Find the integer equal to:
$$2^{4}\times 5^{2}\times 11$$

Answer

**step1** Understanding the exponents

First, we need to understand what the exponents mean.
$$2^{4}$$ means multiplying 2 by itself 4 times.
$$5^{2}$$ means multiplying 5 by itself 2 times.

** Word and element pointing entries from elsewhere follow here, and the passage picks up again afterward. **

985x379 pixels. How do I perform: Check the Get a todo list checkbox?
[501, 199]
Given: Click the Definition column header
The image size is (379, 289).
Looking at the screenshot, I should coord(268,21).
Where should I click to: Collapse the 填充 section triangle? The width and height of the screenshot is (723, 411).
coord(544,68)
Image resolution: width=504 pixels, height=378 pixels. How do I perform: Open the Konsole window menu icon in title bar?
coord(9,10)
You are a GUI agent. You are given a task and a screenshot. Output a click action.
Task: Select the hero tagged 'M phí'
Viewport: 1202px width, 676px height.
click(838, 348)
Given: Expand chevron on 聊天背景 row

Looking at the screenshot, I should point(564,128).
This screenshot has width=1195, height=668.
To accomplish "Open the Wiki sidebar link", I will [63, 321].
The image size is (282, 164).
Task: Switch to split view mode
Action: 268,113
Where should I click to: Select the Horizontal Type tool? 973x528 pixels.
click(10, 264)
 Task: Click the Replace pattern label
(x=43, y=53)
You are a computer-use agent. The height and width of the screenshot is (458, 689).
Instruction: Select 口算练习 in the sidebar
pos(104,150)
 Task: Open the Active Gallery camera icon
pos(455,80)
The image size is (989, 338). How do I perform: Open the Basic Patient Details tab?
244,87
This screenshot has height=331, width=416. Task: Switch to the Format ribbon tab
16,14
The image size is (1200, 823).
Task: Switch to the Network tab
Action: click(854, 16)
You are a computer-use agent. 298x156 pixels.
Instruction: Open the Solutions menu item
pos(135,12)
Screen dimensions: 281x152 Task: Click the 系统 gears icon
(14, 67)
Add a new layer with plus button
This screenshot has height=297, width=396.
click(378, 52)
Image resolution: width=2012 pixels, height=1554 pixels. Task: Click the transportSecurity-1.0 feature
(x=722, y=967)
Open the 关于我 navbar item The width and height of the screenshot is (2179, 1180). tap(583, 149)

**step2** Calculating the powers

Let's calculate the value of each power:
$$2^{4} = 2 \times 2 \times 2 \times 2 = 4 \times 2 \times 2 = 8 \times 2 = 16$$
$$5^{2} = 5 \times 5 = 25$$

**step3** Multiplying the first two results

Now, we multiply the values we found:
$$16 \times 25$$
We can perform this multiplication step by step:
$$16 \times 20 = 320$$
$$16 \times 5 = 80$$
Adding these products:
$$320 + 80 = 400$$
So, $$16 \times 25 = 400$$

**step4** Multiplying by the final factor

Finally, we multiply the product obtained in the previous step by 11:
$$400 \times 11$$
To multiply by 11, we can multiply by 10 and then add the original number:
$$400 \times 10 = 4000$$
$$400 \times 1 = 400$$
Now, add these two results:
$$4000 + 400 = 4400$$
Therefore, the integer equal to $$2^{4}\times 5^{2}\times 11$$ is 4400.